Contamination happens through mosquito bites Anopheles. The disease destroys red blood cells, liver cells and arteries that carry blood to the brain.
AIDS
The Acquired Immunodeficiency Syndrome (AIDS) is a relatively new epidemic, but it has already done (and still does) great damage. Identified in the 80s in the United States, with a little over 30 years the disease has already killed about 25 million people worldwide.
The virus is believed to have been transmitted to humans through the monkey. Its contagion occurs through contact with contaminated blood.
A cure for the disease has not yet been discovered, but there are adequate treatments to alleviate the symptoms.
Yellow fever
The disease spread when Europeans began bringing slaves from Africa. Along with these people, some illnesses also came and one of them was yellow fever. Between 1960 and 1962, it killed about 30,000 people in Ethiopia alone. Its main places of contagion were on the continents of the Americas and Africa.
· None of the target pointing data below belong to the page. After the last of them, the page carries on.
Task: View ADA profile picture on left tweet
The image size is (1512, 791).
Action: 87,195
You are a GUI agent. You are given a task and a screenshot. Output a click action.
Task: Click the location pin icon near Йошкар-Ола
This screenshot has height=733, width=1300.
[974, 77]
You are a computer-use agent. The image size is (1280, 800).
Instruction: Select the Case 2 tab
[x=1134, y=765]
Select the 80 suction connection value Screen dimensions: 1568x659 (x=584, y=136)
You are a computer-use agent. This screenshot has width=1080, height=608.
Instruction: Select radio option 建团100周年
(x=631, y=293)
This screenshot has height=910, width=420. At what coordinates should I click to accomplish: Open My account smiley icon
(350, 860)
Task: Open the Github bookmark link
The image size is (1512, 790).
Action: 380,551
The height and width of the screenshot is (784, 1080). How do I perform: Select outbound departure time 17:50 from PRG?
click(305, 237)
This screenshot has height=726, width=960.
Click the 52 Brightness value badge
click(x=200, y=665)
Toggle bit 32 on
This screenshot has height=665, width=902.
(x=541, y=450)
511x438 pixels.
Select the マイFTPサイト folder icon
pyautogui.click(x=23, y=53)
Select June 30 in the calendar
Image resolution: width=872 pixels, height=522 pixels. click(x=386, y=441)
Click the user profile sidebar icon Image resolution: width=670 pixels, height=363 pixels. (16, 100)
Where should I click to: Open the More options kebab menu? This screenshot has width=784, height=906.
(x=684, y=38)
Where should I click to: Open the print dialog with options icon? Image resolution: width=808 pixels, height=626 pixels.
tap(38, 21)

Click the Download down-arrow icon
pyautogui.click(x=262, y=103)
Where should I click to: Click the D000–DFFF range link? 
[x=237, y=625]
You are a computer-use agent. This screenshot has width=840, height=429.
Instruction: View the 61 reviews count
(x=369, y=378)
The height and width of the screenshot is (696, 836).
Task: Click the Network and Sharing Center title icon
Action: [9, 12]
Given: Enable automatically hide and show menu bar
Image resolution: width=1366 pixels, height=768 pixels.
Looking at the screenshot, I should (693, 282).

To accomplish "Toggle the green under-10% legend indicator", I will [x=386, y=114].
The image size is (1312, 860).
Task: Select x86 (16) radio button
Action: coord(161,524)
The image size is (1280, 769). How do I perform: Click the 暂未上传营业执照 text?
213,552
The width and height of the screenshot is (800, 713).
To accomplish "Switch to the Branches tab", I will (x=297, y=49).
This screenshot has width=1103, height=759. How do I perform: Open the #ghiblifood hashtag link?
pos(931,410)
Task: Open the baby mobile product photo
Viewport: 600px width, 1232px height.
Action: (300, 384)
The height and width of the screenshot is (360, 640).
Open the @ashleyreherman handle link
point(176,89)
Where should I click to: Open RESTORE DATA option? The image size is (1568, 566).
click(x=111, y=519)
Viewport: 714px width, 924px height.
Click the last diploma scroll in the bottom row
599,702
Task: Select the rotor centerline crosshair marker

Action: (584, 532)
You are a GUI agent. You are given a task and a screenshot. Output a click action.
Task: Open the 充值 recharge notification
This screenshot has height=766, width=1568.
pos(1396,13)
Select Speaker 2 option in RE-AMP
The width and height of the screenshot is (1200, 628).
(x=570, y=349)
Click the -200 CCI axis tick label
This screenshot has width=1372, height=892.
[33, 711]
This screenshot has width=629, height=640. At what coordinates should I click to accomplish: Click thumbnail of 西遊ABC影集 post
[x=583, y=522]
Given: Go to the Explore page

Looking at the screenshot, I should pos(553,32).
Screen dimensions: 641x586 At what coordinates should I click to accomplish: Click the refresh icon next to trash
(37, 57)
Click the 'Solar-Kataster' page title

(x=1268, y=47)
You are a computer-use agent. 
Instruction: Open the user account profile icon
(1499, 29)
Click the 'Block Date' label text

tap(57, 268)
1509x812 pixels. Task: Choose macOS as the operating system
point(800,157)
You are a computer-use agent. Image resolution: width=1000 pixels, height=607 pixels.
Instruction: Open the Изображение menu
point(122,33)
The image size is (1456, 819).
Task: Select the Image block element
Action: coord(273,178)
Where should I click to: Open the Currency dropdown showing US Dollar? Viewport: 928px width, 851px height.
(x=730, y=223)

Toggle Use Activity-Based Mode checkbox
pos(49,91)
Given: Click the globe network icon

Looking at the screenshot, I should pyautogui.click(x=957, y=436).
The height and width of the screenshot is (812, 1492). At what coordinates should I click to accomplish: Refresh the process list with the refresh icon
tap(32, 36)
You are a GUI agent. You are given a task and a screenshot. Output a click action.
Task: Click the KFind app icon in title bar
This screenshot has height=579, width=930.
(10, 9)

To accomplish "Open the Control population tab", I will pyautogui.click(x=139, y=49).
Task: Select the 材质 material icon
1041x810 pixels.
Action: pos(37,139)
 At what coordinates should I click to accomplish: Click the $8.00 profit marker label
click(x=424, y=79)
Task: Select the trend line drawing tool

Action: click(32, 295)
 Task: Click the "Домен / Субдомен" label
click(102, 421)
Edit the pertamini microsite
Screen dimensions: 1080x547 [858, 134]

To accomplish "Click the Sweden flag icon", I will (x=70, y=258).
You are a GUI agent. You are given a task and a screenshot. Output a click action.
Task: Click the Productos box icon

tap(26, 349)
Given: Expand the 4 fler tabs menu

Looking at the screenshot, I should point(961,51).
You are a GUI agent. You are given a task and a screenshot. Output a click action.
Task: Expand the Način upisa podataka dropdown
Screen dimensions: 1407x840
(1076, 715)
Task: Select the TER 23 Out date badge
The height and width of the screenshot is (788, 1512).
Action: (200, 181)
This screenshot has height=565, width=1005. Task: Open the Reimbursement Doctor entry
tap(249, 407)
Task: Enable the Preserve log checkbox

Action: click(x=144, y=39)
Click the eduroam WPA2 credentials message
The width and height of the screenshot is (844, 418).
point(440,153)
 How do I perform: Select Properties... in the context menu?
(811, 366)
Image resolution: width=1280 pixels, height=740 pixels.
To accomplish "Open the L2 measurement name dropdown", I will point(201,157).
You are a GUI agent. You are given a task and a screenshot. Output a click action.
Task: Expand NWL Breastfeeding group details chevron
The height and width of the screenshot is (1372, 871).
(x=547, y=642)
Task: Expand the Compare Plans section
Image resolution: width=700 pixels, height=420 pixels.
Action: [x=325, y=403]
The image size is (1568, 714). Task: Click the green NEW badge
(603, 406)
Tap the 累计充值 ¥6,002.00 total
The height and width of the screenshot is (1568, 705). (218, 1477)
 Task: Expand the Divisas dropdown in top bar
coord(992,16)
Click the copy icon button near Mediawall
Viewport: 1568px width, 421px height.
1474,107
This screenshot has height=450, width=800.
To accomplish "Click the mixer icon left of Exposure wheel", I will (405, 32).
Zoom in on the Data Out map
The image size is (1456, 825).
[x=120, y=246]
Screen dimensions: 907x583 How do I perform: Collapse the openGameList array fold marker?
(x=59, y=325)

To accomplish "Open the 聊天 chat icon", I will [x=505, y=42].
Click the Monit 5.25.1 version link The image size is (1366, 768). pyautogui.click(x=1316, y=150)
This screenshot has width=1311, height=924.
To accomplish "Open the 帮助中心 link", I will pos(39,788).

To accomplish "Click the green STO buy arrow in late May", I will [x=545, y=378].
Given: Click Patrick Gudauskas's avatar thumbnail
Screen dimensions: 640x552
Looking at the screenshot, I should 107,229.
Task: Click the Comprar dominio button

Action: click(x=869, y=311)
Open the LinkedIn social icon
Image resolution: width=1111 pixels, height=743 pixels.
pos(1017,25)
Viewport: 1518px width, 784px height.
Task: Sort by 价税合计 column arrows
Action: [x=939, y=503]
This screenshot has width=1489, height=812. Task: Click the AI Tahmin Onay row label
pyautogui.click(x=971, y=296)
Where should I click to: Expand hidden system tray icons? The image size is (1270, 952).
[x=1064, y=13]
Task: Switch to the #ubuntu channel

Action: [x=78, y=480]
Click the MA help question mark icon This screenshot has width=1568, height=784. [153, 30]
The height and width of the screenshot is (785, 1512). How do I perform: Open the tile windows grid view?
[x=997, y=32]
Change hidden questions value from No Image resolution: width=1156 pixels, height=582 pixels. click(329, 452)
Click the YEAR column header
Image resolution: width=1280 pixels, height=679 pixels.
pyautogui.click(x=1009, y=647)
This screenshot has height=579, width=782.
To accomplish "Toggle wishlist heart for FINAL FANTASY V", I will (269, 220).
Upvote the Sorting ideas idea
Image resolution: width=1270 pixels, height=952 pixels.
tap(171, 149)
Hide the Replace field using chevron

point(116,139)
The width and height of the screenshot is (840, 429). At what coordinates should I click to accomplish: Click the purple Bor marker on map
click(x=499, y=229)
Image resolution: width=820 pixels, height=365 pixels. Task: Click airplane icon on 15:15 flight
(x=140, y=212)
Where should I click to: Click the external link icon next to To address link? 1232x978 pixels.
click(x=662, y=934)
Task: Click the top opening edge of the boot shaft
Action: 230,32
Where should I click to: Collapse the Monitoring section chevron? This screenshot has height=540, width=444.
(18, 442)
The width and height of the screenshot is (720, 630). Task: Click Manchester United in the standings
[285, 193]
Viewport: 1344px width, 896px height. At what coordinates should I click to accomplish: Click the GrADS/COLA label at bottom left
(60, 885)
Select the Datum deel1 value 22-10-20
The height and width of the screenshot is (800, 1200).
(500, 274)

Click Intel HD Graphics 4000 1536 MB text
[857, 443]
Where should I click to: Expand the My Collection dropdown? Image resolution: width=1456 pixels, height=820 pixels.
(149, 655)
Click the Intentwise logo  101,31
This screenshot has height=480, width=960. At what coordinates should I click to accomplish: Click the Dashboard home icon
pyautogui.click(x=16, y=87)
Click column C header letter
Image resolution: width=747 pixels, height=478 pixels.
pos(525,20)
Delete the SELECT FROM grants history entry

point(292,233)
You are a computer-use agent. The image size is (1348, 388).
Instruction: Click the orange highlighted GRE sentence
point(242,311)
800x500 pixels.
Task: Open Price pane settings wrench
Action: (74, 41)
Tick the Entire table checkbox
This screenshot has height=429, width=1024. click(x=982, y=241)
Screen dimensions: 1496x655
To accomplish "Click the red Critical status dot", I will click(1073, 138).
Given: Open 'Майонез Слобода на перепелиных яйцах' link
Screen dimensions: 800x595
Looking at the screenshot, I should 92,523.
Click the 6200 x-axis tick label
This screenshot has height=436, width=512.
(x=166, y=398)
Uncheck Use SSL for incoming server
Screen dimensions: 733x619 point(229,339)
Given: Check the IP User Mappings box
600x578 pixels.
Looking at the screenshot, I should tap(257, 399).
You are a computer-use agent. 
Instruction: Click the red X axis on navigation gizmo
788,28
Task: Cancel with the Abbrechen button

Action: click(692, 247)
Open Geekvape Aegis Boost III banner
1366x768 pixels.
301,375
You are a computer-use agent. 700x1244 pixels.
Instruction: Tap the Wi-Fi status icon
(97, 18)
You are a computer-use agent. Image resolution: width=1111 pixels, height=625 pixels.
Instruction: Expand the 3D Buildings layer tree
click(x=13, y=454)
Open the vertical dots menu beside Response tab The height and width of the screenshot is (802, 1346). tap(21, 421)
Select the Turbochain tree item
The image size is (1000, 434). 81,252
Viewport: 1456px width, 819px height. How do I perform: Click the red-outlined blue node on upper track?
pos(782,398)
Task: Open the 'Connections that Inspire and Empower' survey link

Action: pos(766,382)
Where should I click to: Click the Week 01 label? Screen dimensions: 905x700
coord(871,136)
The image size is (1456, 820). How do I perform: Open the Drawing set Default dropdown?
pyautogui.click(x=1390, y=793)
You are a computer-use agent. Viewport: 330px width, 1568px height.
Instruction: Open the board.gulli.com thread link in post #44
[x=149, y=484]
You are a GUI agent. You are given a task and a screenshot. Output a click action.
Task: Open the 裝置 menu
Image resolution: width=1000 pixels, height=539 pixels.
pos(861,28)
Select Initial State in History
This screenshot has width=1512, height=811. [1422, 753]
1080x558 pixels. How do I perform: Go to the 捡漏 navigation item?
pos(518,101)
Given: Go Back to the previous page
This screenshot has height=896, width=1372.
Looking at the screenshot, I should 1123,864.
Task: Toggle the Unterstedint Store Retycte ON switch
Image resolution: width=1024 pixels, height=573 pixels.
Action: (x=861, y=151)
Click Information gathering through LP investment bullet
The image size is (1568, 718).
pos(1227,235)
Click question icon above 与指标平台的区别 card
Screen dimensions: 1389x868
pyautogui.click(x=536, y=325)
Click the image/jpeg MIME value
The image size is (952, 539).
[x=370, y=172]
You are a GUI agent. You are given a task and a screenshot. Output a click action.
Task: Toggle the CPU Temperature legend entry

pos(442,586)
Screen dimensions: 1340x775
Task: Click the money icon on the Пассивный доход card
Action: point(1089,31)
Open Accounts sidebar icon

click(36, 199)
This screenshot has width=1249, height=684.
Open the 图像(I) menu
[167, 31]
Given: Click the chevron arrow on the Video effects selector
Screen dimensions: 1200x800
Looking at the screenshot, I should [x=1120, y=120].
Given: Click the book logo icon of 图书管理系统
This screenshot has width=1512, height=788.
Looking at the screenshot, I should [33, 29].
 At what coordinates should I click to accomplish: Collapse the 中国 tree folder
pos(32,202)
Yellow fever is also transmitted through the bite of a mosquito that carries the virus. Despite control, compared to past centuries, the disease still kills many people in countries in Africa and South America.
Cholera
Cholera had its first global epidemic in 1817 and killed hundreds of thousands of people around the world.
The contagion of the disease occurs mainly through contaminated water. But it can still occur with direct contact with people who carry the bacteria.
Typhus
A disease that affects third world countries with misery and poor hygiene conditions. Throughout history it has also emerged in refugee or contraction camps, killing up to three million people in just four years (1918-1922).
It is a bacterial disease acquired through fleas, ticks and lice.
Smallpox
In just 84 years (1896-1980) 300 million people died from smallpox, mainly in the indigenous population. Among the various diseases that Europeans brought when they colonized the land, the smallpox virus was one of them.
In the 18th century, smallpox accounted for 10% of the cause of death in England and led to the death of more than a third of the child population.